We draw an oval shape connecting these points. It will be wider than it is tall because the major axis is along the x-axis.

Alternative answer

Answer:
Vertices: $(\pm \sqrt{6}, 0)$
Foci: $(\pm 1, 0)$
Eccentricity: $e = \frac{1}{\sqrt{6}}$
Length of major axis: $2\sqrt{6}$
Length of minor axis: $2\sqrt{5}$

Sketch:
(The sketch would show an ellipse centered at the origin, stretching out horizontally further than vertically.
It would pass through $(\sqrt{6}, 0)$, $(-\sqrt{6}, 0)$, $(0, \sqrt{5})$, and $(0, -\sqrt{5})$.
The foci would be marked at $(1, 0)$ and $(-1, 0)$.)

Explain
This is a question about **ellipses**! An ellipse is like a stretched-out circle, and it has some cool properties we can find from its equation.
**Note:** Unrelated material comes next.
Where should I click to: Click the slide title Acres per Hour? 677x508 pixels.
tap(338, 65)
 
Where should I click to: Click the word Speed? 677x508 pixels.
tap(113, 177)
The main idea is to get the equation into a special "standard form" that makes all the parts easy to see.

The solving step is:

1. **Get the equation into a friendly standard form:** Our equation is $5x^2 + 6y^2 = 30$. To make it look like the standard ellipse form ($\frac{x^2}{a^2} + \frac{y^2}{b^2} = 1$), we need to make the right side of the equation equal to 1. So, I'll divide every part by 30:
$\frac{5x^2}{30} + \frac{6y^2}{30} = \frac{30}{30}$
This simplifies to:
$\frac{x^2}{6} + \frac{y^2}{5} = 1$

2. **Find $a^2$ and $b^2$ (and $a$ and $b$):** In our standard form, $a^2$ is always the *bigger* number under $x^2$ or $y^2$, and $b^2$ is the *smaller* one. Here, $6$ is bigger than $5$.
So, $a^2 = 6$ (meaning the ellipse is longer along the x-axis) and $b^2 = 5$.
To find $a$ and $b$, we just take the square root:
$a = \sqrt{6}$
$b = \sqrt{5}$

3. **Determine the lengths of the axes:**
* The major axis (the longer one) has a length of $2a$. So, length = $2 \times \sqrt{6} = 2\sqrt{6}$.
* The minor axis (the shorter one) has a length of $2b$. So, length = $2 \times \sqrt{5} = 2\sqrt{5}$.

4. **Find the vertices:** The vertices are the points at the very ends of the major axis. Since $a^2$ was under $x^2$, the major axis is horizontal. So the vertices are at $(\pm a, 0)$.
Vertices: $(\pm \sqrt{6}, 0)$ (which is about $(\pm 2.45, 0)$)

5. **Find $c$ to locate the foci:** The foci are two special points inside the ellipse. We find them using a little relationship: $c^2 = a^2 - b^2$.
$c^2 = 6 - 5 = 1$
So, $c = \sqrt{1} = 1$.

6. **Find the foci:** The foci are also on the major axis. Since our major axis is horizontal, the foci are at $(\pm c, 0)$.
Foci: $(\pm 1, 0)$

7. **Calculate the eccentricity ($e$):** Eccentricity tells us how "squashed" the ellipse is. The formula is $e = \frac{c}{a}$.
$e = \frac{1}{\sqrt{6}}$

8. **Sketch the graph:** First, draw the center (which is at $(0,0)$ because there are no $x-h$ or $y-k$ terms). Then, mark the vertices $(\pm \sqrt{6}, 0)$ on the x-axis and the co-vertices $(0, \pm \sqrt{5})$ on the y-axis. You can also mark the foci $(\pm 1, 0)$. Now, just draw a smooth oval shape connecting the points you marked on the axes!
* $\sqrt{6}$ is about 2.45, so the ellipse goes from -2.45 to 2.45 on the x-axis.
* $\sqrt{5}$ is about 2.24, so the ellipse goes from -2.24 to 2.24 on the y-axis.
* The foci are at -1 and 1 on the x-axis.